With the algorithm completed, we were able to simulate boids interacting with each other and the boundaries. Additionally, on the ARM processor, we were successfully able to simulate up to 3,000 boids at a speed of 60 frames per second!

Alternative Design: High Level

Figure 6. High-Level System Diagram of Alternative Design

In our alternative design, we aim to speed up calculation time for the boid algorithm. To do so, we migrate the implementation of the boid algorithm from the HPS side to the C side. Furthermore, we decided to keep drawing functionalities on the HPS side because we would like to let the FPGA work on the boid algorithm only and have no hardware overhead from drawing. In order to transmit data between the FPGA and the HPS, we use on-chip SRAM consisting of M10 blocks as a memory buffer between hardware and software.

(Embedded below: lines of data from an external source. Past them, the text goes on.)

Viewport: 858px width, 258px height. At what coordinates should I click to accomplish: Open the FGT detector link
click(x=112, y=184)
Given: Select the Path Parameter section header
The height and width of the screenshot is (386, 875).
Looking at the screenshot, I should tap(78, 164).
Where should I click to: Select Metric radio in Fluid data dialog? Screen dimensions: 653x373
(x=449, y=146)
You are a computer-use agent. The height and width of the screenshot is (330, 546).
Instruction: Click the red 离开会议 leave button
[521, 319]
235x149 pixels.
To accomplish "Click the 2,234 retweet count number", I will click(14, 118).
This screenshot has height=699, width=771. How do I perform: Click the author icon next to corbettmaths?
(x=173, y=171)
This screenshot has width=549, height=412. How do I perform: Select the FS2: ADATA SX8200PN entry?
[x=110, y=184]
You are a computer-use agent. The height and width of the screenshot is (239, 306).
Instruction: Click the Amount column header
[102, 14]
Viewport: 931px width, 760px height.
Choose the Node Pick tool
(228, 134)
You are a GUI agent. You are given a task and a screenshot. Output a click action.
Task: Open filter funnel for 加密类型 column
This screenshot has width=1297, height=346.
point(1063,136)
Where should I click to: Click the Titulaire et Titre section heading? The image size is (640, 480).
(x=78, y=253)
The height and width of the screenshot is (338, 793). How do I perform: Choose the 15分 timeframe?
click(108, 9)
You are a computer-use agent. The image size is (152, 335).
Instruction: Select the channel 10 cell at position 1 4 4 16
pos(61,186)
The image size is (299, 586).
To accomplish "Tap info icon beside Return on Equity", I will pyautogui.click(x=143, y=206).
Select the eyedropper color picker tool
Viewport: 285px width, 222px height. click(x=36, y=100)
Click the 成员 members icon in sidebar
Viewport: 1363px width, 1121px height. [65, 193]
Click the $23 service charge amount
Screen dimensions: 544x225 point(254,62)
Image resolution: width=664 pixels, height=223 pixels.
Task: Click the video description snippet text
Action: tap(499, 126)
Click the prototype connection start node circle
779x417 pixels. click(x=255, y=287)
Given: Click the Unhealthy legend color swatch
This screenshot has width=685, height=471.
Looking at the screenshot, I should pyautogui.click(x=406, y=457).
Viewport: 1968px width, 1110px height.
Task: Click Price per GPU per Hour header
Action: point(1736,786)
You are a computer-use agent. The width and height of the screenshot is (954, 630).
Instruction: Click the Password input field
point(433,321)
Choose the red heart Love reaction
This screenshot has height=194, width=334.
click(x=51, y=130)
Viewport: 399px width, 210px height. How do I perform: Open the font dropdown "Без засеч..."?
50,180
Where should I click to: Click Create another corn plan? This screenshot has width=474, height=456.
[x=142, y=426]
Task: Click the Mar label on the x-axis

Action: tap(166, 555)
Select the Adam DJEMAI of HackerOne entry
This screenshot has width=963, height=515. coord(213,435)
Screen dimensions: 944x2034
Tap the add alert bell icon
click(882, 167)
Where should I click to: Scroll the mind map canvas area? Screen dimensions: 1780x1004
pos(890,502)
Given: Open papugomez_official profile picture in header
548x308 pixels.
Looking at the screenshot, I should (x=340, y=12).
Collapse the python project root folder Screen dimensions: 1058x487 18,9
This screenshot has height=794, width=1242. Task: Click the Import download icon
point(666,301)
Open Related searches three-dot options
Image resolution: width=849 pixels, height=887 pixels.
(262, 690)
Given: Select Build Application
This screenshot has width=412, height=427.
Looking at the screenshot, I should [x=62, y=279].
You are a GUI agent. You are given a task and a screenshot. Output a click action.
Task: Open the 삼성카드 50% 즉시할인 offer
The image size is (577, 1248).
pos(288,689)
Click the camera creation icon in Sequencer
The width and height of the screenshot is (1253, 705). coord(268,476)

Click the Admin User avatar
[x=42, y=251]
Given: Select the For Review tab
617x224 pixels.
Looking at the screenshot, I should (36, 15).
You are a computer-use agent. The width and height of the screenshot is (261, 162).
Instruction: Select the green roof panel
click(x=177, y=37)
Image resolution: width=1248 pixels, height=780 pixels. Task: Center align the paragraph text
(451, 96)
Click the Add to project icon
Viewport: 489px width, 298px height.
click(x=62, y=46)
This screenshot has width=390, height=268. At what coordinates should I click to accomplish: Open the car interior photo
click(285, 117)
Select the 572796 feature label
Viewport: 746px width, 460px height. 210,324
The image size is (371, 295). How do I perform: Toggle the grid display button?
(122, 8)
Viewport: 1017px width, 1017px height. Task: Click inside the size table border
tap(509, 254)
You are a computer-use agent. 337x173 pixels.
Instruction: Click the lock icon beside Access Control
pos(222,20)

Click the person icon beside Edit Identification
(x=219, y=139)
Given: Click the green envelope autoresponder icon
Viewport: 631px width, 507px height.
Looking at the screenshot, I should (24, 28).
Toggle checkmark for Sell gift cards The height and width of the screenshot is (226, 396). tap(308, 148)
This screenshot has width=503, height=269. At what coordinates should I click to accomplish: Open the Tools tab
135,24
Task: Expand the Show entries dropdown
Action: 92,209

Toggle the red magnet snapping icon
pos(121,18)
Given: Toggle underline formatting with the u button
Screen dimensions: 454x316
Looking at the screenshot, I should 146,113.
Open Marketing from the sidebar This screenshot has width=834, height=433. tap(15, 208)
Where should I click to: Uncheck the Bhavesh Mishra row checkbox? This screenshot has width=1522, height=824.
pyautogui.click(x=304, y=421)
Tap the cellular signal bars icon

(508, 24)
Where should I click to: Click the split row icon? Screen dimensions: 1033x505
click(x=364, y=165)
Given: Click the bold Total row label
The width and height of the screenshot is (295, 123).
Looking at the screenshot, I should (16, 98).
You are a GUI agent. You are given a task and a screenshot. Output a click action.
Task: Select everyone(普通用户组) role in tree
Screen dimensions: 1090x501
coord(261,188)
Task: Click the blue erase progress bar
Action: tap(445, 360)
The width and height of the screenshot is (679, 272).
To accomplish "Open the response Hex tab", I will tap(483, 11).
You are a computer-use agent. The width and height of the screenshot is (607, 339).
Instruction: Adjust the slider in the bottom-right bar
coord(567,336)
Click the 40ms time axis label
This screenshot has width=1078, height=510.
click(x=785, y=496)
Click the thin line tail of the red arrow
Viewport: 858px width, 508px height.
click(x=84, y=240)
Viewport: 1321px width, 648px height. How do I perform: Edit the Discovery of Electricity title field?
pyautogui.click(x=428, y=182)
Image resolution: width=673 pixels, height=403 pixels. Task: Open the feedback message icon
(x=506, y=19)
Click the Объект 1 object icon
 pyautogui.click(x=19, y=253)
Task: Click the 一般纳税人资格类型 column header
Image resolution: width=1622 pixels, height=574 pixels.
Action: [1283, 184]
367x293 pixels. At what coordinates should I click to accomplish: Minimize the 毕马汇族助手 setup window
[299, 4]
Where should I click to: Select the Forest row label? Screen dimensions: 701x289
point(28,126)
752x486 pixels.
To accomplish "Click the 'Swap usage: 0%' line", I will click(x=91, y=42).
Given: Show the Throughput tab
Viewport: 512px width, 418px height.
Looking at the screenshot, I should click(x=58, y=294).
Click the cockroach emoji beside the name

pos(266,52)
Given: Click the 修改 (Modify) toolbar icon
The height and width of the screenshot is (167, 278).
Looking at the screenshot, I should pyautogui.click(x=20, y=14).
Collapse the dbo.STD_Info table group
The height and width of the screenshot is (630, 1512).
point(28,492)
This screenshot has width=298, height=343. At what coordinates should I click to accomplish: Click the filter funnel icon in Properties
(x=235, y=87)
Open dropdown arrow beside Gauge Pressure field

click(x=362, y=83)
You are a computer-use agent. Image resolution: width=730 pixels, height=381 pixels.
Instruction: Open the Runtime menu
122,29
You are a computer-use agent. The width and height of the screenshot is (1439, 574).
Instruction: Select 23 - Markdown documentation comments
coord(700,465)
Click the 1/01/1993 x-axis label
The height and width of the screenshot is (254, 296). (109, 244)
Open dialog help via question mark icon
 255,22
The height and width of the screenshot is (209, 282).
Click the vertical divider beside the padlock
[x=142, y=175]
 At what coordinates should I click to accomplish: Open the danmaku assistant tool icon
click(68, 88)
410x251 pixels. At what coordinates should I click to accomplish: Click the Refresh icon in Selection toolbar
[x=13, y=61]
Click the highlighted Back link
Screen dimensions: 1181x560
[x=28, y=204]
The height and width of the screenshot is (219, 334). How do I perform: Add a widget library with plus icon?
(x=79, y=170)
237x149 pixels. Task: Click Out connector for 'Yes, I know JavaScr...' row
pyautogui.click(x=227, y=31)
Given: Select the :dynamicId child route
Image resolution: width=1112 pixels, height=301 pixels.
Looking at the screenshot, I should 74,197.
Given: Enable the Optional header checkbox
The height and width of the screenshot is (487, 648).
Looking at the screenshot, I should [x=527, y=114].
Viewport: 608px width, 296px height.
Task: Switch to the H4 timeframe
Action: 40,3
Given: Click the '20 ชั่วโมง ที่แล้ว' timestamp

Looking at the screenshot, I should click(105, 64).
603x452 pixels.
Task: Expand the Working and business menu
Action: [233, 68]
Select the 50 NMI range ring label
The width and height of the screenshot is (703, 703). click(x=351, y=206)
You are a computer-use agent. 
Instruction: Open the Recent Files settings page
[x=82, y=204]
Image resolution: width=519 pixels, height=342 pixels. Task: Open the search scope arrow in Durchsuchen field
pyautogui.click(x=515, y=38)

As shown in the system design diagram, The ARM on the HPS side stores the current data of all the boids (x-coordinate, y-coordinate, velocity in the x-direction, velocity in the y-direction) in dedicated addresses of the SRAM. On the other hand, the FPGA reads from those addresses, and stores the acquired data in local arrays updating boids’ locations and speeds according to the boid algorithm, and then stores the updated information back on the same addresses in the SRAM. Later, the ARM reads from corresponding addresses in the SRAM, looks for updated boid information, and draws the boids at new locations with new speeds on the VGA screen.

Alternative Design: Low Level

Starting from this part, we will go through the low-level design of VGA, SRAM, HPS, and FPGA sides respectively.

Alternative Design Low Level: VGA

The HPS uses the VGA subsystem module to draw on the VGA screen. The code we used for drawing on the VGA was from ECE 5760 class website. under “DE1-SoC: Examples verified for Quartus version18.1” , and named “GPU with FAST display from SRAM”. [2]

Since we are only using the HPS to draw the VGA, we are using the simple graphics processor for the HPS side to draw on the VGA screen from this code. We retain the original Qsys VGA subsystem and dual-ported SRAM for the VGA frame buffer.

Alternative Design Low Level: SRAM

The on-chip SRAM we use is composed of M10k memory blocks because it supports bi-directional dual-port access. We choose the data size to be 32 bits as the fixed number we use is 32 bits with 15 bits after the decimal point. For total memory size, 4096 bytes was used for our 100-boid implementation as each boid needs 4 memory addresses to store its x position, y position, x velocity, and y velocity. Later when we try to implement 1000 boids, we change the total memory size to 16384 bytes.

Figure 7. Qsys SRAM Module Setting

In Qsys, in the end, we created the on-chip memory module. Its clock is connected to the system clock from the system PLL, its reset is connected to the System PLL reset and ARM HPS reset, and its s1 is connected to the Altera AXI master as a slave. Since the SDRAM used for VGA display is also connecting to the Altera AXI master as a slave and has its address from 0x0000_0000 to 0x03ff_ffff, we change the base and end of the on-chip SRAM to be from 0x0400_0000 to 0x0400_3FFF.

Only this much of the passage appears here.